Sunday, May 1, 2011
Second Acts
On Saturday, Melvin, Norton and I saw the Chicago Cubs play the Arizona Diamondbacks. Given the Cubs' long history of losing, perhaps they might want to consider the approach of Arcosanti and Taliesin West, which we toured earlier in the day. Surely Wrigley Field has enough character and history to simply re-invent itself as a tourist destination without the endlessly futile playing of unnecessary baseball games.
The Cubs and Diamondbacks records were even going into the game, 11-14, and the game was tied 3-3 going into the ninth inning. The line on the starting pitchers, Matt Garza for the visiting Cubs and Ian Kennedy for the D’backs, was almost the same as well: eight innings pitched (7.2 in Kennedy’s case), six hits, three runs, all earned. Garza was a bit sharper, striking out ten.
With D’back closer J.J. Putz on the mound, CF Marlon Byrd singled to center. He was thrown out at second (maybe) when C Geovanny Soto grounded into a fielder’s choice. From our seats close-in on the "Insight Diamond Level" it looked to us like SS Stephen Drew wasn’t on the bag. It also looked that way to Cubs manager Mike Quade, who got thrown out after arguing the call. But bad calls, if that was in fact what it was, often have a way of not mattering.

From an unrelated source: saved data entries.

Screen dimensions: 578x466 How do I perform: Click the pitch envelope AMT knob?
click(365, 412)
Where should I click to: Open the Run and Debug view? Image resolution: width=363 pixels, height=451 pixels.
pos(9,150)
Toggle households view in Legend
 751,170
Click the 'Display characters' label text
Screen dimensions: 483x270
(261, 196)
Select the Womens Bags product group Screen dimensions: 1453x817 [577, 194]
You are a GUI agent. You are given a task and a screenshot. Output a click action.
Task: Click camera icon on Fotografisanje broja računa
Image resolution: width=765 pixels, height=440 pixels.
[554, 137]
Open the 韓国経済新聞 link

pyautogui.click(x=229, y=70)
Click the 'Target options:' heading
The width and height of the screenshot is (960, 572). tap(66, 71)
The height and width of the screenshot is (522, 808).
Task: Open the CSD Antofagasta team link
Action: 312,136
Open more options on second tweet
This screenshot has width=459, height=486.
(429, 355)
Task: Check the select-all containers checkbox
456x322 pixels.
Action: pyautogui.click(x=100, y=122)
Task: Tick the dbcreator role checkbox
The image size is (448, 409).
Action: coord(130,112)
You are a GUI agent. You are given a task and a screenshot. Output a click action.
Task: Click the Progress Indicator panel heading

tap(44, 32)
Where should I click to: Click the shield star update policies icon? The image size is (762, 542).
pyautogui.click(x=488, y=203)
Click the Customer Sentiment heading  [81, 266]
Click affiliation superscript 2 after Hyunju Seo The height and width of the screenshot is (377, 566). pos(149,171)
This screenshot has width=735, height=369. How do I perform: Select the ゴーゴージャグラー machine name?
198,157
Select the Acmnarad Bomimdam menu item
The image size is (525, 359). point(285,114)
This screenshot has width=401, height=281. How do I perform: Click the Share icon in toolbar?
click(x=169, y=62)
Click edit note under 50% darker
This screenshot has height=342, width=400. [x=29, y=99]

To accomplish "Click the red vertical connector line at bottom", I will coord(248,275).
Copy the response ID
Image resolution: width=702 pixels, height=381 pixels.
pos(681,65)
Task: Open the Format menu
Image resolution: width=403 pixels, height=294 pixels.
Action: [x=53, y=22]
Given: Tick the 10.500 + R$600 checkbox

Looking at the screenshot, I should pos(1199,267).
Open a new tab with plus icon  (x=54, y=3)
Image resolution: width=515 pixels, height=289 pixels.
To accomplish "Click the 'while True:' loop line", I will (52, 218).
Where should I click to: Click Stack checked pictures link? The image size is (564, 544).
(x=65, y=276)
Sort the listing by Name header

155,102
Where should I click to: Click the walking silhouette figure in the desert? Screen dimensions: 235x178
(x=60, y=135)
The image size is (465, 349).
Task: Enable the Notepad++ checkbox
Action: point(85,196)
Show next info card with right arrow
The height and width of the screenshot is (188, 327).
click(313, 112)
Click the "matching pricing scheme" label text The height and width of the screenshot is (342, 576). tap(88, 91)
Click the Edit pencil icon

Tyler Colvin, pinch hitting for Garza, worked his way from 0-2 to a full-count walk. Colvin was thrown out on a grounder by RF Kosuke Fukudome, who out-ran the potential double-play and advanced Soto to third. Then the young middle infielders came to bat. 2B Darwin Barney singled to center, scoring Soto, and SS Starlin Castro singled to left, bringing Fukudome home. The 5-3 score stood up to the home team’s final at bat.
MLB Wrap-Up
It was a fun game to watch if you were rooting for the Cubs, as perhaps a third of the stadium was, including us. Although Arizona scored the first run in the bottom of the first, the Chicago fans saw the team score in the second, fourth and fifth. And it was very exciting to watch them pull ahead late in the game, especially after what appeared to be a blown call.
Construction began on the Paolo Soleri-designed Arcosanti in 1970. Envisioned as a union of architecture and ecology, Arcosanti was planned to one day be a live-work community of 5,000. However, four decades years later the small campus is home to approximately 65 permanent residents and we saw little evidence they are in any rush to realize the original intention.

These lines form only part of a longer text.